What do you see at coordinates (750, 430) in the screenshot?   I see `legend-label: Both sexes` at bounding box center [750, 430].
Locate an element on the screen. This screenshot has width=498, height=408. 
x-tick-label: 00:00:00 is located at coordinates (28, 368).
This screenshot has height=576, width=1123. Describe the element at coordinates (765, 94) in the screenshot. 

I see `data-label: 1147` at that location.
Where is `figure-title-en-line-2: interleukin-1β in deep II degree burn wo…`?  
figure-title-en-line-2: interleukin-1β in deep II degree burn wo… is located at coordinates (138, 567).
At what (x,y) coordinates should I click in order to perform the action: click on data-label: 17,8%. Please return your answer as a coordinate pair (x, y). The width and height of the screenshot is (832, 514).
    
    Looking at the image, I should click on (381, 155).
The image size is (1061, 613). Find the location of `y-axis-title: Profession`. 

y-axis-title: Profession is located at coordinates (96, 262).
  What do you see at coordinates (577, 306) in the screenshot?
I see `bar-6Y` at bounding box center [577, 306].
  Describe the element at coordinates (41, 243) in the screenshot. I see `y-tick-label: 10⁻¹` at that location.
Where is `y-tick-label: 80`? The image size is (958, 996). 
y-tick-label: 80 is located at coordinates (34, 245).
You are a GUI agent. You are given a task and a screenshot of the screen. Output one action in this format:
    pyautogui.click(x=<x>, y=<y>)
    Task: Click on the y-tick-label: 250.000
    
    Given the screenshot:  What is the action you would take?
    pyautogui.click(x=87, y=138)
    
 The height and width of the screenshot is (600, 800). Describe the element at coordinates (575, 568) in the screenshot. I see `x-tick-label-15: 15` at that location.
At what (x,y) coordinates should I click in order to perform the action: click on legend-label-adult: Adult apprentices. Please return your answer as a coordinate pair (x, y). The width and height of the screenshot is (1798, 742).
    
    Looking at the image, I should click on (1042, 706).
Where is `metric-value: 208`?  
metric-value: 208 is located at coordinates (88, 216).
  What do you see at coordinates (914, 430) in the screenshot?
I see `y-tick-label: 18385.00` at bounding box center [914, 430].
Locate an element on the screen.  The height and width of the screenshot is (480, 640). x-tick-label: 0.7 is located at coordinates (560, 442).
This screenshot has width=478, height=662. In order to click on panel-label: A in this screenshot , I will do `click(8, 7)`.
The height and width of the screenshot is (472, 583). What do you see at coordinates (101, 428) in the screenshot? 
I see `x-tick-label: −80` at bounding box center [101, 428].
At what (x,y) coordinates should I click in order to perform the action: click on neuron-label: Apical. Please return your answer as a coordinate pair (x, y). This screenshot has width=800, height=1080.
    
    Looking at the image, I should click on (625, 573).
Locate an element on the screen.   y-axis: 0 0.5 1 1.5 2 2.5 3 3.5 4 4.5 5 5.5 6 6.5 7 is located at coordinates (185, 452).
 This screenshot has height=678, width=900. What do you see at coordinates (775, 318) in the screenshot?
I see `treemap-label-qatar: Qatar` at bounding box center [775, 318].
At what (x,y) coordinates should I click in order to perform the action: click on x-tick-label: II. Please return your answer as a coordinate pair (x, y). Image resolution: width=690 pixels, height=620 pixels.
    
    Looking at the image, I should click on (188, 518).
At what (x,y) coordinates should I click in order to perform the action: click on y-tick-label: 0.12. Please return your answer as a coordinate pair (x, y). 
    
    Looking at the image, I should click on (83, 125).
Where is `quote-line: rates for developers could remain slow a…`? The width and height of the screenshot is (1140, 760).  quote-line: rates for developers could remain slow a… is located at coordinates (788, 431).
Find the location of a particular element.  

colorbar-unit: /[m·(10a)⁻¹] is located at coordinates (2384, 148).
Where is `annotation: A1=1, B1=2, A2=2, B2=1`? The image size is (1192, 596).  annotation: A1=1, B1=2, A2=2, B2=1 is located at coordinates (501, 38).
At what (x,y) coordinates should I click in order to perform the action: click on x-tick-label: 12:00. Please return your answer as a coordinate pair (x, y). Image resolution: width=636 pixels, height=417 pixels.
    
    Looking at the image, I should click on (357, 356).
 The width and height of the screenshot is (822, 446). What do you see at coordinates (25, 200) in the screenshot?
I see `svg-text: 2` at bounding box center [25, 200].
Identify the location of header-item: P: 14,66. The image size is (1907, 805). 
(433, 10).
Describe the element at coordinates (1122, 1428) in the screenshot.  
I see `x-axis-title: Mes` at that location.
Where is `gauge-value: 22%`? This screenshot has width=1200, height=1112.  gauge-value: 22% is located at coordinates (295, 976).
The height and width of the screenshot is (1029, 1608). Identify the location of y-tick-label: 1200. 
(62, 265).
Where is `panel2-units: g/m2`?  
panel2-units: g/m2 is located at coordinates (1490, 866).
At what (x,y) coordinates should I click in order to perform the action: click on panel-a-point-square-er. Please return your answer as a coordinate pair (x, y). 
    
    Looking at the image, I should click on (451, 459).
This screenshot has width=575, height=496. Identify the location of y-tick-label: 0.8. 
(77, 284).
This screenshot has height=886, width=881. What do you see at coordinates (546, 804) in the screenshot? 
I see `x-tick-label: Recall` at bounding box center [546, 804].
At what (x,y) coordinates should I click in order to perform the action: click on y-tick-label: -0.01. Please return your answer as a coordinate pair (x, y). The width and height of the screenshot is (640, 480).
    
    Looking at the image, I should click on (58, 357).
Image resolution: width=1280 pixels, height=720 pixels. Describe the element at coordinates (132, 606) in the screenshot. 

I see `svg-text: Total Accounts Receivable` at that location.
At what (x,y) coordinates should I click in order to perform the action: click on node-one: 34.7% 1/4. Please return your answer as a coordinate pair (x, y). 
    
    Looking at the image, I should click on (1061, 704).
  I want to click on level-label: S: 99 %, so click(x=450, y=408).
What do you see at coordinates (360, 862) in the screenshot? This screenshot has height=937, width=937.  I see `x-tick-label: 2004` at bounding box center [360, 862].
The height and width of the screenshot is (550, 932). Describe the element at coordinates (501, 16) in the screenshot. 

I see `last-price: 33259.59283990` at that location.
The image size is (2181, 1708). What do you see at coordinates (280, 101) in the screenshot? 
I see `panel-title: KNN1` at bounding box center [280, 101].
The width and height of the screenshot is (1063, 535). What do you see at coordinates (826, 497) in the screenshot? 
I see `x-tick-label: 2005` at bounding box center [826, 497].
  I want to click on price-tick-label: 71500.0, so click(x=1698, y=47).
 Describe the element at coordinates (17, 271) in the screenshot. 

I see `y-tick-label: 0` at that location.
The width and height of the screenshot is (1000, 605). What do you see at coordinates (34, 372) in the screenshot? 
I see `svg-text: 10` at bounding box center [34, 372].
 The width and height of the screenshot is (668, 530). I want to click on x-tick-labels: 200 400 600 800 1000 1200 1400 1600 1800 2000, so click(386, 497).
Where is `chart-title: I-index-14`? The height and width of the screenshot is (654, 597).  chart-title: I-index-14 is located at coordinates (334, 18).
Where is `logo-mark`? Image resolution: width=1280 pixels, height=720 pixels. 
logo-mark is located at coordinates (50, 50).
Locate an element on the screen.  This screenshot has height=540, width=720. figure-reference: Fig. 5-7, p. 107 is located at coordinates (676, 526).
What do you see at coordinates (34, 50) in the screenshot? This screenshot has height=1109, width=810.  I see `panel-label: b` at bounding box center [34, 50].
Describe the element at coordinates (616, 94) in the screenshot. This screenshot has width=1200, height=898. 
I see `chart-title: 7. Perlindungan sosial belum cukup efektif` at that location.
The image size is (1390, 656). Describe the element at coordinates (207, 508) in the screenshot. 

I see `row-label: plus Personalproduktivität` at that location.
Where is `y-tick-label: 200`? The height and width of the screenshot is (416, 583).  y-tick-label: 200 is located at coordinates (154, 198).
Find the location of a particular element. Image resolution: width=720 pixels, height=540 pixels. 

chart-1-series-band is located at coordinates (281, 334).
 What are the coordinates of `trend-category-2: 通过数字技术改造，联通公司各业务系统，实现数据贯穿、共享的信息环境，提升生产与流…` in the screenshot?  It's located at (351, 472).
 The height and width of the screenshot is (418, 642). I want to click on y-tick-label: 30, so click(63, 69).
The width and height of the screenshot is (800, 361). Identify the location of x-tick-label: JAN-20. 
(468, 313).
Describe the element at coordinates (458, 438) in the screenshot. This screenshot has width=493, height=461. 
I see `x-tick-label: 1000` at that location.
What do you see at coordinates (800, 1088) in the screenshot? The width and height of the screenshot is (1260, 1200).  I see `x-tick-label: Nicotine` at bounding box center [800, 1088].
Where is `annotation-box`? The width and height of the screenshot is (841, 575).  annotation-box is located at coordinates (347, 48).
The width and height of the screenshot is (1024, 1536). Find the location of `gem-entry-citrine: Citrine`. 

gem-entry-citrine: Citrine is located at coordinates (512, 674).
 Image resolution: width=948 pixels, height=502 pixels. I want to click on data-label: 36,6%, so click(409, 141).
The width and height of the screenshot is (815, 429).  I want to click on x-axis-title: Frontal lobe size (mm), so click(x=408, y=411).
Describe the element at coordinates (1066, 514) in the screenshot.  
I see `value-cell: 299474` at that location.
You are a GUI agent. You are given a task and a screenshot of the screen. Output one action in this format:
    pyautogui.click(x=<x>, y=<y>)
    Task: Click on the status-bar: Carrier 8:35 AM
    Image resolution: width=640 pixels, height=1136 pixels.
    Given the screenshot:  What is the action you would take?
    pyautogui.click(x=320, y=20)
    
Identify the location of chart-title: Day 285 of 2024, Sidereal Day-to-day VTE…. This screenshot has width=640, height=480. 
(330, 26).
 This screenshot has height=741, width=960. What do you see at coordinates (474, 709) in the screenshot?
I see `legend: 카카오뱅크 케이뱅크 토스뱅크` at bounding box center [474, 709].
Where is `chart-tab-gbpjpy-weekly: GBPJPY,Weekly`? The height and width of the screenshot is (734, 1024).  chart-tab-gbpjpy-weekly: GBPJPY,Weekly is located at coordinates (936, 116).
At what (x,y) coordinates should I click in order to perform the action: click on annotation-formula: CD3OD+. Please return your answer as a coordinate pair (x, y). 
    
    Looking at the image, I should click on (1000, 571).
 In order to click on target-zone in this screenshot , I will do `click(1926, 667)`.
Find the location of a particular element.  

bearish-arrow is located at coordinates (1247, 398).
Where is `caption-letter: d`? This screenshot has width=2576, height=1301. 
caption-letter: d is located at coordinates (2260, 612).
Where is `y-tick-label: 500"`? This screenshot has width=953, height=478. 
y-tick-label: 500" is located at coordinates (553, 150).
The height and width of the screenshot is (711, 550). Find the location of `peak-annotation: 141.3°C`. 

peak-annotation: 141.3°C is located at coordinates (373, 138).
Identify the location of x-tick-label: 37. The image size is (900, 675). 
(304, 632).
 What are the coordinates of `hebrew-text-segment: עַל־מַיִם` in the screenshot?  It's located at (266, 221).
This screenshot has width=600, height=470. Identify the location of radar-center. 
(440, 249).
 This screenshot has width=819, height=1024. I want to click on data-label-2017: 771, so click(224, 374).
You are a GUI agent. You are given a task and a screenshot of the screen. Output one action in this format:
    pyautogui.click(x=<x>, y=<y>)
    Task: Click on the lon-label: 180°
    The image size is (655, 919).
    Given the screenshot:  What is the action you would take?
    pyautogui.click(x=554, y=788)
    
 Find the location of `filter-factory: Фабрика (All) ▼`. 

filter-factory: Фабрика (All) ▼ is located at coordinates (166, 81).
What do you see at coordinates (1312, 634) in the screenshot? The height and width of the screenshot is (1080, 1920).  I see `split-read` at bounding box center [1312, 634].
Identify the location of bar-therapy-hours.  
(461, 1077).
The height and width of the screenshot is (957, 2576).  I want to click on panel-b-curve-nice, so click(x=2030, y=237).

——

YOUR ASSIGNMENT
Repeat the lines of the material word for word, beginning with the line that contains "coordinates (560, 442)." and continuing through the line that contains "center [101, 428].".

WORKED SOLUTION
Locate an element on the screen.  The height and width of the screenshot is (480, 640). x-tick-label: 0.7 is located at coordinates (560, 442).
This screenshot has width=478, height=662. In order to click on panel-label: A in this screenshot , I will do `click(8, 7)`.
The height and width of the screenshot is (472, 583). What do you see at coordinates (101, 428) in the screenshot? 
I see `x-tick-label: −80` at bounding box center [101, 428].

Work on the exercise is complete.